Maximiliano Sforza, em italiano Massimiliano Sforza (Milão, 25 de janeiro de 1493 — Paris, 4 de junho de 1530) foi um membro da família italiana Sforza e Duque de Milão entre 1512 a 1515, filho de Ludovico Sforza.
Quando Maximilian tinha três anos, seu pai tentou arranjar um casamento entre ele e Maria Tudor, a filha mais nova do rei Henrique VII de Inglaterra. No entanto, Henrique VII rejeitou a proposta citando a pouca idade de Maria como problema.
Ele foi instalado como governante de Milão em 1512 após a captura de Milão pela Liga Santa, apoiado por uma milícia suíça liderada por Jakob Meyer zum Hasen. Ele governou de 1512 a 1515, entre as ocupações de Luís XII de França (1500–1512), e Francisco I de França em 1515. Francisco I reivindicou o título de Duque de Milão, pois descendia de Luís I de Orleães e Valentina Visconti que eram seus bisavós. Suas reivindicações eram duplas porque se casou com Cláudia, filha de Luís XII, que também era bisneta de Luís de Orleães e Valentina.
Após a vitória francesa na Batalha de Marignano, a chegada dos venezianos, sob o comando de Bartolomeo d'Alviano, transformou essas batalhas indecisas em uma terrível derrota para Matthew Schiner e suas tropas suíças que perderam 14 000 homens. Os sobreviventes retornaram para casa na Suíça, levando consigo o irmão mais novo do Duque, Francesco II Sforza, que foi residir em Innsbruck sob a guarda do Imperador Maximiliano I.

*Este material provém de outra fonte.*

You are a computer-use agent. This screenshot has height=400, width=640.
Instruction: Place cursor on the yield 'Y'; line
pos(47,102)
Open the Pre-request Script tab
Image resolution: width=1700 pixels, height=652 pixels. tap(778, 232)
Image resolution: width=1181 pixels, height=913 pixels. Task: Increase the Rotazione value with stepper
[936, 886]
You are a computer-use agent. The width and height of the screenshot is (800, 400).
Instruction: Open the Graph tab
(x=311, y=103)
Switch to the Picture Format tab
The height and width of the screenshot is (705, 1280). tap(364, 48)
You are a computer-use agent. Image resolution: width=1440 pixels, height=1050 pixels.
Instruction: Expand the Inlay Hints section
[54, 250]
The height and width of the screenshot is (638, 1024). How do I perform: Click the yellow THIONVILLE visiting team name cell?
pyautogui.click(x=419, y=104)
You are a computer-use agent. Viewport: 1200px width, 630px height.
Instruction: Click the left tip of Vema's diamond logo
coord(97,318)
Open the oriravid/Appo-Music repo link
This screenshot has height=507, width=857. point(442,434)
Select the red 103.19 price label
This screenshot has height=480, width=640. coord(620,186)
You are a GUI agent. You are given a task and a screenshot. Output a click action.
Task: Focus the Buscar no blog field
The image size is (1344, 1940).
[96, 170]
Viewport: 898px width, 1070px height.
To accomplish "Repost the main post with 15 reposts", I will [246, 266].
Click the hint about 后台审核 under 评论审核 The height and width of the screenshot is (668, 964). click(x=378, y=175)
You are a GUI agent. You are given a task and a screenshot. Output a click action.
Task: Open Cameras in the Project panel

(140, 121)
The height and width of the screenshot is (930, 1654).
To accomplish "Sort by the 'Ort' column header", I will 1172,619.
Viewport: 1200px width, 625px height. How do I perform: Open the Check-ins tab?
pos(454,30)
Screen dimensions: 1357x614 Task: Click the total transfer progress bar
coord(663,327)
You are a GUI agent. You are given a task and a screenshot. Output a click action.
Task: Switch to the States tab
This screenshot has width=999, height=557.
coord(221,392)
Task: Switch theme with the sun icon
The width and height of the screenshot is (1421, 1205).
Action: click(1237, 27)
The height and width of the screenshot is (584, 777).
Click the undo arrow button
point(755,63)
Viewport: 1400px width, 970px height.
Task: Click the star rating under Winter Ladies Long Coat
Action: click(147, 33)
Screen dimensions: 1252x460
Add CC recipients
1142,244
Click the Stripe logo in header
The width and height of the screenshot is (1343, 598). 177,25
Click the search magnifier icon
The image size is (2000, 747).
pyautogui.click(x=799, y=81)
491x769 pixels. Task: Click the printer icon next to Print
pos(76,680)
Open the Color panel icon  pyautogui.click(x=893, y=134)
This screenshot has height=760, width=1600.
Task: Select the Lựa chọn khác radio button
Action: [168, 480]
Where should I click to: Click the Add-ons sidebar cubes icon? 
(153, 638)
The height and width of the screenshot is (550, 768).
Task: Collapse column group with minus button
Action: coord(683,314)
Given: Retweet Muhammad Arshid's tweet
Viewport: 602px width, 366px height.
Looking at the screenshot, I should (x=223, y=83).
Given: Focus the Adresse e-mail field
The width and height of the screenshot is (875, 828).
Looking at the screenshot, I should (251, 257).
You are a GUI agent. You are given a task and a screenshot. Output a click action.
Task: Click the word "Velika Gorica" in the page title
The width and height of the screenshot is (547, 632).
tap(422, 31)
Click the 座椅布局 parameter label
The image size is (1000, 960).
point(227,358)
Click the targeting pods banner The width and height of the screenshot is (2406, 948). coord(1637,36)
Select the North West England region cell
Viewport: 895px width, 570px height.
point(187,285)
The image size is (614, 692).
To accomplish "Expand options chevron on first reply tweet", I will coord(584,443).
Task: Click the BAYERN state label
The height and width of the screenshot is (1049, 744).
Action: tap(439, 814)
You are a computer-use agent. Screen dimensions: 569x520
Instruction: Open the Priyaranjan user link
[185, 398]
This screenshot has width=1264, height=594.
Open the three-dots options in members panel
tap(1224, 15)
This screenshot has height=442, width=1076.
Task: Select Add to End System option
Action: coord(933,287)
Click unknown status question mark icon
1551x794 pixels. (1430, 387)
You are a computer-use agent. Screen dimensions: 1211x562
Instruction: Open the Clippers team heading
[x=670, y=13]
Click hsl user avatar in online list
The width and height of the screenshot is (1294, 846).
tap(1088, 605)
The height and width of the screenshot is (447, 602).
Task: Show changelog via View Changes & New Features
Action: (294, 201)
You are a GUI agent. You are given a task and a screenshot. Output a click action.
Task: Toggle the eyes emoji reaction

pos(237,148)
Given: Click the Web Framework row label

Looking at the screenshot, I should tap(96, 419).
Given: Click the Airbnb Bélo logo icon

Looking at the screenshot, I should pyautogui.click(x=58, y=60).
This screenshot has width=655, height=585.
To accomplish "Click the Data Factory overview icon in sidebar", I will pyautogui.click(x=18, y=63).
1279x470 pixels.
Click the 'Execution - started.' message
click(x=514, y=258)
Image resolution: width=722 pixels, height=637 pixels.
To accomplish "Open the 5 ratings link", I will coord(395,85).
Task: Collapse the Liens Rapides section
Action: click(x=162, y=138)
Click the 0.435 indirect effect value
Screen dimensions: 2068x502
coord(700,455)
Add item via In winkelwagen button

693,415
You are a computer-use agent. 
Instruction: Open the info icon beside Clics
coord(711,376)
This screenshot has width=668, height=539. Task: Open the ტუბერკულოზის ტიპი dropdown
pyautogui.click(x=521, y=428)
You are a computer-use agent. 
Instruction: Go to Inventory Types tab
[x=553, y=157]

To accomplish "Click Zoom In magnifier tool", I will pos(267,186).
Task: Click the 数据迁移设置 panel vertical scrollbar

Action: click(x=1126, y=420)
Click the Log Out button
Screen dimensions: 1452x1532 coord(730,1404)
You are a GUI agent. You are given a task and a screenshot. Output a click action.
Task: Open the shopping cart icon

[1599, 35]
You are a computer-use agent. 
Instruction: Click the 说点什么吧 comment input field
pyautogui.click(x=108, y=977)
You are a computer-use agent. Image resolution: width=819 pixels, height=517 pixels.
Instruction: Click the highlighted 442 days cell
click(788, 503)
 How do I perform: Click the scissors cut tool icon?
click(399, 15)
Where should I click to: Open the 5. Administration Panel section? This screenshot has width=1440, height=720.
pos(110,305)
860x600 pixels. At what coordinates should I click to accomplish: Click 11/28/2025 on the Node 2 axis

Os franceses entraram em Milão em 17 de setembro de 1515 e Maximilian se rendeu 17 dias depois, em 4 de outubro. Francisco I entrou em seu novo ducado em 11 de outubro, acompanhado por Carlos III de Saboia e Guilherme IX de Montferrato que lhe haviam jurado lealdade. A capitulação foi completa e Maximilian foi aprisionado pelas tropas francesas que retornavam e exilado para a França com uma anuidade de 35.000 escudos.